Sebagai bagian dari upaya memperkuat Bank Banten, surat edaran dari Menteri Dalam Negeri dan Gubernur Banten menegaskan kewajiban penempatan RKUD di Bank Banten, yang turut didukung oleh proses penguatan kelembagaan dan operasional bank.
Dalam Laporan OJK terbaru, Bank Banten menunjukkan kinerja yang terus membaik, dengan pertumbuhan aset mencapai Rp8,12 triliun pada 30 November 2024, serta peningkatan laba setelah pajak yang mencapai Rp19,47 miliar.

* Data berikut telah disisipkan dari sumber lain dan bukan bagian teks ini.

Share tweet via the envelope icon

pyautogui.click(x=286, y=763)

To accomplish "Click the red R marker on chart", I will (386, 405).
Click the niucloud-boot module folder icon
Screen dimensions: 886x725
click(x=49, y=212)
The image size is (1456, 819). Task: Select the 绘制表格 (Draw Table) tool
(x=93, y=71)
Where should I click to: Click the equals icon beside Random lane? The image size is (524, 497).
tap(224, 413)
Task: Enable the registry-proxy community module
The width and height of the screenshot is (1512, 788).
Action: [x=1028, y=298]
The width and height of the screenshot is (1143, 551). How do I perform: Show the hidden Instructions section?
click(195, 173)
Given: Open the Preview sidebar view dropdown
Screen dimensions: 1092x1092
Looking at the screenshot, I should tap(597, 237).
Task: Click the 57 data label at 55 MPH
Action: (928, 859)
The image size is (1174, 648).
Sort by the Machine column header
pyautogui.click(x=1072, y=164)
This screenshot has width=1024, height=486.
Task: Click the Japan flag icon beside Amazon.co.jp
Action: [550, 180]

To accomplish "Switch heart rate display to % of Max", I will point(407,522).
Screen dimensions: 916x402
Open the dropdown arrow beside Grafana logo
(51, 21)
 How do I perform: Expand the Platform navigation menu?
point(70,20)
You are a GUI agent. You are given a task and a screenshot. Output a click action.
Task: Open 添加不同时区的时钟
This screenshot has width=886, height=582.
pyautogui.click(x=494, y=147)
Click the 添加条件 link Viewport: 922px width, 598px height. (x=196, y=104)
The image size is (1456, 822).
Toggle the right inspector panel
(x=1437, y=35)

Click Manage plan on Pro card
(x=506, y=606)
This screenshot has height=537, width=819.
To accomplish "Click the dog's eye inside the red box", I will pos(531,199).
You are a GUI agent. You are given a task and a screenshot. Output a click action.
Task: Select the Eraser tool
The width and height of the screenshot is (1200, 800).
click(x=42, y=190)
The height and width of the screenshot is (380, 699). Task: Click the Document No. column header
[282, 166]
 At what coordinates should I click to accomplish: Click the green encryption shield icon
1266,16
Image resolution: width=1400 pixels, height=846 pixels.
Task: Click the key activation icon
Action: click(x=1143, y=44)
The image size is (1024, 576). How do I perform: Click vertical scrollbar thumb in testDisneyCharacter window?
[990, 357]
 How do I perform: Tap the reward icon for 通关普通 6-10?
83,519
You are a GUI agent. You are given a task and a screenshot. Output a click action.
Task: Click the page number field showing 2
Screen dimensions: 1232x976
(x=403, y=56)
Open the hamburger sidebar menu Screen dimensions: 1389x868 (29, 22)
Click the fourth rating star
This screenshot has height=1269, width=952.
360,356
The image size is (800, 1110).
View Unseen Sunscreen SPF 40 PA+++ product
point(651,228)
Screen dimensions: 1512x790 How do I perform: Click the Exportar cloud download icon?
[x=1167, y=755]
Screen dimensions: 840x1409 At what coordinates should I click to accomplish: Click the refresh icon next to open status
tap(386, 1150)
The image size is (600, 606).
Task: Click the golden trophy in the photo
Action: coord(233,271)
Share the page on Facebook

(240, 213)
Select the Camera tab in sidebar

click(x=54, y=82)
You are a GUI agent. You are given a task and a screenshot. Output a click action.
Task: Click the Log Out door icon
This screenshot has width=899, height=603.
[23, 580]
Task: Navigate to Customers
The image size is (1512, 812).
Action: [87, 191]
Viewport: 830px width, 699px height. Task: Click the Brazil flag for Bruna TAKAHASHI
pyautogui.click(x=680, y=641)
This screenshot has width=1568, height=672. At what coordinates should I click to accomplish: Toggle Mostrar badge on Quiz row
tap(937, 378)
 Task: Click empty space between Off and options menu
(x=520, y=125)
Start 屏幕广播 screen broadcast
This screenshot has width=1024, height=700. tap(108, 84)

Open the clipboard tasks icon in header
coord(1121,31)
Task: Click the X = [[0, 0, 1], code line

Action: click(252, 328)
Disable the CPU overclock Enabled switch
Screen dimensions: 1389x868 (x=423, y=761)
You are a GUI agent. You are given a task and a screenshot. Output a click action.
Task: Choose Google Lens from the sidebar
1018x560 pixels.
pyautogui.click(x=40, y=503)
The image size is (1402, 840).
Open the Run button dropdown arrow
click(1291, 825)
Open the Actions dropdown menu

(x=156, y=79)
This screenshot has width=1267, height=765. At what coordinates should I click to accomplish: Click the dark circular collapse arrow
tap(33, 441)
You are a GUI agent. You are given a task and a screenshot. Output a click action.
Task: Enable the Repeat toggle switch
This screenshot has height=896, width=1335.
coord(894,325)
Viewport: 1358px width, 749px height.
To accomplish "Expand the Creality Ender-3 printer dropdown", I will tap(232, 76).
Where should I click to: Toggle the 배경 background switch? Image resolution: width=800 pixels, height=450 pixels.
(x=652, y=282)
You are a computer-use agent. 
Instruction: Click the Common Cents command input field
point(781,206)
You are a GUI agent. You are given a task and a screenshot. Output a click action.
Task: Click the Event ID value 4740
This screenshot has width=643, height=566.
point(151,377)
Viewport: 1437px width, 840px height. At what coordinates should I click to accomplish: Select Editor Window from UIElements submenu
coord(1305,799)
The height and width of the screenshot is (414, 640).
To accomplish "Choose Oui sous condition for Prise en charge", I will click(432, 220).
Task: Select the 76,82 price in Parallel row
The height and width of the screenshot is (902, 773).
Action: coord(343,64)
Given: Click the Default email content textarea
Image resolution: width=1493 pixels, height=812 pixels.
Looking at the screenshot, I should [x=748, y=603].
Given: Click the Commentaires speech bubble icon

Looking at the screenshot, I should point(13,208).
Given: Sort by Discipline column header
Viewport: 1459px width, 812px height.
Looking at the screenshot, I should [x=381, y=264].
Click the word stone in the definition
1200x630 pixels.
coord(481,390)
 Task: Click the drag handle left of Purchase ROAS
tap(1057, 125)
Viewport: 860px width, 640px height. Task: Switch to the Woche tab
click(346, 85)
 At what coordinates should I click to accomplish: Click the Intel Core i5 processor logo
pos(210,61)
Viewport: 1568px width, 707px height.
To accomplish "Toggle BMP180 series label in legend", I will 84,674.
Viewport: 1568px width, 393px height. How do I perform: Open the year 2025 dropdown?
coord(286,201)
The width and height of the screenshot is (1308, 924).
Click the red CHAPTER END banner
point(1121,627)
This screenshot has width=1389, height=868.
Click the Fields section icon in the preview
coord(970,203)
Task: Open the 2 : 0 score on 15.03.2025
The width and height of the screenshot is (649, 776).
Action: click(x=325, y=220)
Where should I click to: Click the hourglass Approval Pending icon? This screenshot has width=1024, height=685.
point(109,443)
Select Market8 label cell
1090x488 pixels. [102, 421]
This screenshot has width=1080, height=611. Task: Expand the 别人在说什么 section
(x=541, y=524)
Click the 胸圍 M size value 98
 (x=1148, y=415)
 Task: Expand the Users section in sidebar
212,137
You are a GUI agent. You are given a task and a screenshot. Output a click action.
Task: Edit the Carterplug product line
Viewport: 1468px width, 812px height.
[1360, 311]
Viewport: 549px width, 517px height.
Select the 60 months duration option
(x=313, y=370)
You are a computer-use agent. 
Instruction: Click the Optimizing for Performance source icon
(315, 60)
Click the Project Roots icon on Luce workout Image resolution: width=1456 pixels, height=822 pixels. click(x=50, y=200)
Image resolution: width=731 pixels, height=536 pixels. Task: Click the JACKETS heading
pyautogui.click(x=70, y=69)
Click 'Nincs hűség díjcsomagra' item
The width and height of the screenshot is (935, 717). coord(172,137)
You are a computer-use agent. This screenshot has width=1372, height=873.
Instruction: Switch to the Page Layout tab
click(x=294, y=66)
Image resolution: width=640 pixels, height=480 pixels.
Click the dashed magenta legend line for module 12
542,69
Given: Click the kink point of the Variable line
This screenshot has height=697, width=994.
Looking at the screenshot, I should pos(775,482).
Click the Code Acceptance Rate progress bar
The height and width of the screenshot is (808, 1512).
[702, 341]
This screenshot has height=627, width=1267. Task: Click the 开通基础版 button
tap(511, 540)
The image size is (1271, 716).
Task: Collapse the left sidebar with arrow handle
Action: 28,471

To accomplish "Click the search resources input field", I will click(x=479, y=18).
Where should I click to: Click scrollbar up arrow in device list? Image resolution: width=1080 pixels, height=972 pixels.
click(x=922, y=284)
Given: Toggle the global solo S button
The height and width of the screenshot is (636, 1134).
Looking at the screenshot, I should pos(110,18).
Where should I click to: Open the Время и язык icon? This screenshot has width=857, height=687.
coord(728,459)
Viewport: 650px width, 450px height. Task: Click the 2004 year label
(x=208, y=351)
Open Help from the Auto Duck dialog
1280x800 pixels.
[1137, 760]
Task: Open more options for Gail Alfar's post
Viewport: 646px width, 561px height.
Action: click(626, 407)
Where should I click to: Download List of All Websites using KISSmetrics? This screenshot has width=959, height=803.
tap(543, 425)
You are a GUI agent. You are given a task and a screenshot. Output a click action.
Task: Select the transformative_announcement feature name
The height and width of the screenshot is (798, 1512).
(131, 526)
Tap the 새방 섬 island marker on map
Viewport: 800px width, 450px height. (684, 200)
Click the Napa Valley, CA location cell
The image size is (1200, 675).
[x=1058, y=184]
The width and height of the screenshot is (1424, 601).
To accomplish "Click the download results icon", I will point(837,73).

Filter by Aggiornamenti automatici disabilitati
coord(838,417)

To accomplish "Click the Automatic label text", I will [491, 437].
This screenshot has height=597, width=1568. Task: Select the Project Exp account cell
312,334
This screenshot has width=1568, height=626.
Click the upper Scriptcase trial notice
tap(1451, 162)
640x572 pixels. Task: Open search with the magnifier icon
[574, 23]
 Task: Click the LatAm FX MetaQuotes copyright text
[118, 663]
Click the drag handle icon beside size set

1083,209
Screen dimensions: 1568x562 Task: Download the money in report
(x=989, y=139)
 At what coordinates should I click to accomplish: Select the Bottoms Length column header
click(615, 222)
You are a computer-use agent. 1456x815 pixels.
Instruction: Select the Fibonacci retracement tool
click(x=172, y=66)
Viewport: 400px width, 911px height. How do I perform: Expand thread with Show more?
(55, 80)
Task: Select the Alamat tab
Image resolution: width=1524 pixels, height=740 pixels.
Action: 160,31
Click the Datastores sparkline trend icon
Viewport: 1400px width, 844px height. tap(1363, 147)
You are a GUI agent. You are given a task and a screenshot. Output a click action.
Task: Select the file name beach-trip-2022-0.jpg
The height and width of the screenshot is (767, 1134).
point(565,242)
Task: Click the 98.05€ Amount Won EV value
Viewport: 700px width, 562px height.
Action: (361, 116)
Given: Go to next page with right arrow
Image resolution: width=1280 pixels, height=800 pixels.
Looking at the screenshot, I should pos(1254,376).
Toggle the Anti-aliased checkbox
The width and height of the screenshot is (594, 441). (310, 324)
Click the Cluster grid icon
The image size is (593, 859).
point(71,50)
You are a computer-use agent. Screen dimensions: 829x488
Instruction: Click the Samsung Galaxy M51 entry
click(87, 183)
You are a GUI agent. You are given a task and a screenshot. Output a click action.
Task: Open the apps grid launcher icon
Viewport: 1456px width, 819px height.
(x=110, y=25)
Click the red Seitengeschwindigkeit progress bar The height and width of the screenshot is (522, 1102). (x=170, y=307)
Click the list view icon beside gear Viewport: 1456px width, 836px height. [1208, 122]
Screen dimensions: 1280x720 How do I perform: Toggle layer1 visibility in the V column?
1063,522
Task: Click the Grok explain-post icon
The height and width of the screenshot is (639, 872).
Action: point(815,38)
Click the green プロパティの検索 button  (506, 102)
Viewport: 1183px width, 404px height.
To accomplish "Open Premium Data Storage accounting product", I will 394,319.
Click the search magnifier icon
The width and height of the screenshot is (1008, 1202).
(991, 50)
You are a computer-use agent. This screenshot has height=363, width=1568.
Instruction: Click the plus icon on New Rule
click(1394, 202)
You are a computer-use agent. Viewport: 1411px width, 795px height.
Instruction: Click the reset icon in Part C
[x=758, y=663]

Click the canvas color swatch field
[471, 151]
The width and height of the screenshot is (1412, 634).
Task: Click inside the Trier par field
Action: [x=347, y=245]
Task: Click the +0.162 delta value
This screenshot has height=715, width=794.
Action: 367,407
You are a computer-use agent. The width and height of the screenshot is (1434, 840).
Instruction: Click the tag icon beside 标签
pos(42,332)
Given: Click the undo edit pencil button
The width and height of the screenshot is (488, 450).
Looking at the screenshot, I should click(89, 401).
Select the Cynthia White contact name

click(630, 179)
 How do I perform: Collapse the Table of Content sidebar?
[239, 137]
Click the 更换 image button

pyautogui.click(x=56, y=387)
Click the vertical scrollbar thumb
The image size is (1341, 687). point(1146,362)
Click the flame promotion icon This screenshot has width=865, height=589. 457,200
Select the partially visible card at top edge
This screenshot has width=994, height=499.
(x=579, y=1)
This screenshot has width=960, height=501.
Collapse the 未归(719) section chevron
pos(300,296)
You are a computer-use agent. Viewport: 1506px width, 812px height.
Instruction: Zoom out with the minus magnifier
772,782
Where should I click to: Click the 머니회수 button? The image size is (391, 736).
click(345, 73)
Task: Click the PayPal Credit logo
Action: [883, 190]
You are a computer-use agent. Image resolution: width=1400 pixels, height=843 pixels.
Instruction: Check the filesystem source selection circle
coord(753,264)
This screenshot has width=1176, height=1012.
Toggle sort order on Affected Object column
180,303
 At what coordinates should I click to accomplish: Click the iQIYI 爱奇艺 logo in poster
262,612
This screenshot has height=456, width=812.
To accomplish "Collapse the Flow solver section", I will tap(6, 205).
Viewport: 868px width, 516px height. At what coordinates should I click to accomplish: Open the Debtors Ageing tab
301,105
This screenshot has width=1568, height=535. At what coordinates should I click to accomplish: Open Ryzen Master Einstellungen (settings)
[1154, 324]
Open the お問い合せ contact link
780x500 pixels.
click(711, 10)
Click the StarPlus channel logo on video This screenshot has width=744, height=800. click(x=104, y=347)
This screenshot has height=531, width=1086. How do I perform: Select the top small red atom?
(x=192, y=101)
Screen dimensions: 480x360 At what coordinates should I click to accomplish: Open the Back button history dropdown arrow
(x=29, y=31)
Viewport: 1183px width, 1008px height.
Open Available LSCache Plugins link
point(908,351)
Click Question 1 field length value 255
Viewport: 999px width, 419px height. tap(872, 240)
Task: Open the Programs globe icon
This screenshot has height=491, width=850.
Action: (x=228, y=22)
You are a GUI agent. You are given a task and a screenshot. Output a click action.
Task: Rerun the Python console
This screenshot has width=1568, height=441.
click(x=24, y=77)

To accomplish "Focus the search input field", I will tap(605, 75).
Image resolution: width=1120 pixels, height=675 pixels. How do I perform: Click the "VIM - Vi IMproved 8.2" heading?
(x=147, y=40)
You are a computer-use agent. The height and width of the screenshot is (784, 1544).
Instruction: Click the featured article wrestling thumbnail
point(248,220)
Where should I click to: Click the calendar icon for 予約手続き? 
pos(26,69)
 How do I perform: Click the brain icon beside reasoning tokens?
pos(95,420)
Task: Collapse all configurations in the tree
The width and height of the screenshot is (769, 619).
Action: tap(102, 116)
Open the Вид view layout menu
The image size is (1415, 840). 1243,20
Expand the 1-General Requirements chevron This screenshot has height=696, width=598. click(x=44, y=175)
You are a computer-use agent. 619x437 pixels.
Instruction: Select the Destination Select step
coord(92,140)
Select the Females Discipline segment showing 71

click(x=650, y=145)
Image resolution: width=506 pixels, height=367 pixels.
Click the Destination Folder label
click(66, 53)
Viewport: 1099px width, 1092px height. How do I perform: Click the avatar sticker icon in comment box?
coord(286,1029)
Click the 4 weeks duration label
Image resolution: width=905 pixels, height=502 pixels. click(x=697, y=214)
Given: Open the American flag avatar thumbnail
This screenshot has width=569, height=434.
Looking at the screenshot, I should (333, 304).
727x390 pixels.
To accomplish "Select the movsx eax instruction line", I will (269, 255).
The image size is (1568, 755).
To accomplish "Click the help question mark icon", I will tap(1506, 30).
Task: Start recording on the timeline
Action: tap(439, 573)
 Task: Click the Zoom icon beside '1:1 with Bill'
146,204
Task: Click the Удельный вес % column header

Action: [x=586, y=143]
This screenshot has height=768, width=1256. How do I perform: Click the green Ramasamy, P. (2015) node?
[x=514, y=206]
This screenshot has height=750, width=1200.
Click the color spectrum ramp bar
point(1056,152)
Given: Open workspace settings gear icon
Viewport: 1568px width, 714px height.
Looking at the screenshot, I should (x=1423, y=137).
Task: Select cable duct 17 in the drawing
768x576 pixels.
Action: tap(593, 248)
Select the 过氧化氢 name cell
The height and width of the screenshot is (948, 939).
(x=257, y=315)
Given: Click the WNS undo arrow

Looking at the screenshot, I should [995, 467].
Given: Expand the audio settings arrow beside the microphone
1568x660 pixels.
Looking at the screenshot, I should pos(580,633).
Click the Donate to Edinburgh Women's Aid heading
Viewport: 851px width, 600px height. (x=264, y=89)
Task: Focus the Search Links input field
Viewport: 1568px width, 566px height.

Perbaikan rasio Non-Performing Loan (NPL) dan pengelolaan risiko juga turut berkontribusi pada peningkatan kinerja Bank Banten.
“Perkembangan ini akan lebih baik lagi dengan dukungan berkelanjutan dari pemerintah daerah, seperti penempatan dana RKUD dan pengelolaan kredit ASN,” ujar Damenta, menekankan pentingnya sinergi antara pemerintah daerah dan Bank Banten.
Dalam rapat evaluasi, Damenta juga menyoroti pentingnya pengelolaan anggaran yang efektif untuk menghindari defisit anggaran. Ia meminta agar pemerintah daerah lebih fokus pada manajemen aset dan pelayanan publik, terutama dalam hal perizinan yang dikelola oleh PTSP.
“Arah kebijakan untuk Tahun Anggaran 2025 akan berfokus pada pengelolaan aset dan pelayanan perizinan. Kami harus memperbaiki ini agar pelayanan publik lebih efisien,” tegas Damenta.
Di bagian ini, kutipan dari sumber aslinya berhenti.